• _WORK REQUEST_: Your output should be the entries below, exact in every detail.

Records from a data source:
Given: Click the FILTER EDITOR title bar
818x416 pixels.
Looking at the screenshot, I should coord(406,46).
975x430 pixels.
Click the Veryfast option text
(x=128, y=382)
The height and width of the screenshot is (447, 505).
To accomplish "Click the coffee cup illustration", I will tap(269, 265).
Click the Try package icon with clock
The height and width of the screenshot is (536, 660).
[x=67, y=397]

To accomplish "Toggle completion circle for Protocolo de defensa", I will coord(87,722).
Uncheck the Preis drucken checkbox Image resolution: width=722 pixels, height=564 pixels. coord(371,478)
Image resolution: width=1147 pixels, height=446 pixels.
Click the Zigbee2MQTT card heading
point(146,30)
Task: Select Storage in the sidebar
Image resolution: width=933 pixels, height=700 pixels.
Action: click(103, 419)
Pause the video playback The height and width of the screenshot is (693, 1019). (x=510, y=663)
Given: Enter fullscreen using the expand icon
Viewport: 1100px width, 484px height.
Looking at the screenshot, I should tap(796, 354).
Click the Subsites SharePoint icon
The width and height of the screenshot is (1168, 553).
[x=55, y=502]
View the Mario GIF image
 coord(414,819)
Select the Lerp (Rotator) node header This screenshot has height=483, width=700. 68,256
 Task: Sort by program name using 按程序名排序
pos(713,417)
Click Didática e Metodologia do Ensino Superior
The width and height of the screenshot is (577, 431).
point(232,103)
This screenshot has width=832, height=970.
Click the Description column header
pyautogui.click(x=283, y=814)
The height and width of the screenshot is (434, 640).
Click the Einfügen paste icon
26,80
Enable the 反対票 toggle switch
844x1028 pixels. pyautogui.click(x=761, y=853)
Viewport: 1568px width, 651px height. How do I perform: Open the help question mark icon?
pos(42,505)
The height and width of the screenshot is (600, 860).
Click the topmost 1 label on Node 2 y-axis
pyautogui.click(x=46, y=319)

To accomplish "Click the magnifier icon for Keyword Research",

• _WRITTEN ANSWER_:
Given: Click the FILTER EDITOR title bar
818x416 pixels.
Looking at the screenshot, I should coord(406,46).
975x430 pixels.
Click the Veryfast option text
(x=128, y=382)
The height and width of the screenshot is (447, 505).
To accomplish "Click the coffee cup illustration", I will tap(269, 265).
Click the Try package icon with clock
The height and width of the screenshot is (536, 660).
[x=67, y=397]

To accomplish "Toggle completion circle for Protocolo de defensa", I will coord(87,722).
Uncheck the Preis drucken checkbox Image resolution: width=722 pixels, height=564 pixels. coord(371,478)
Image resolution: width=1147 pixels, height=446 pixels.
Click the Zigbee2MQTT card heading
point(146,30)
Task: Select Storage in the sidebar
Image resolution: width=933 pixels, height=700 pixels.
Action: click(103, 419)
Pause the video playback The height and width of the screenshot is (693, 1019). (x=510, y=663)
Given: Enter fullscreen using the expand icon
Viewport: 1100px width, 484px height.
Looking at the screenshot, I should tap(796, 354).
Click the Subsites SharePoint icon
The width and height of the screenshot is (1168, 553).
[x=55, y=502]
View the Mario GIF image
 coord(414,819)
Select the Lerp (Rotator) node header This screenshot has height=483, width=700. 68,256
 Task: Sort by program name using 按程序名排序
pos(713,417)
Click Didática e Metodologia do Ensino Superior
The width and height of the screenshot is (577, 431).
point(232,103)
This screenshot has width=832, height=970.
Click the Description column header
pyautogui.click(x=283, y=814)
The height and width of the screenshot is (434, 640).
Click the Einfügen paste icon
26,80
Enable the 反対票 toggle switch
844x1028 pixels. pyautogui.click(x=761, y=853)
Viewport: 1568px width, 651px height. How do I perform: Open the help question mark icon?
pos(42,505)
The height and width of the screenshot is (600, 860).
Click the topmost 1 label on Node 2 y-axis
pyautogui.click(x=46, y=319)

To accomplish "Click the magnifier icon for Keyword Research",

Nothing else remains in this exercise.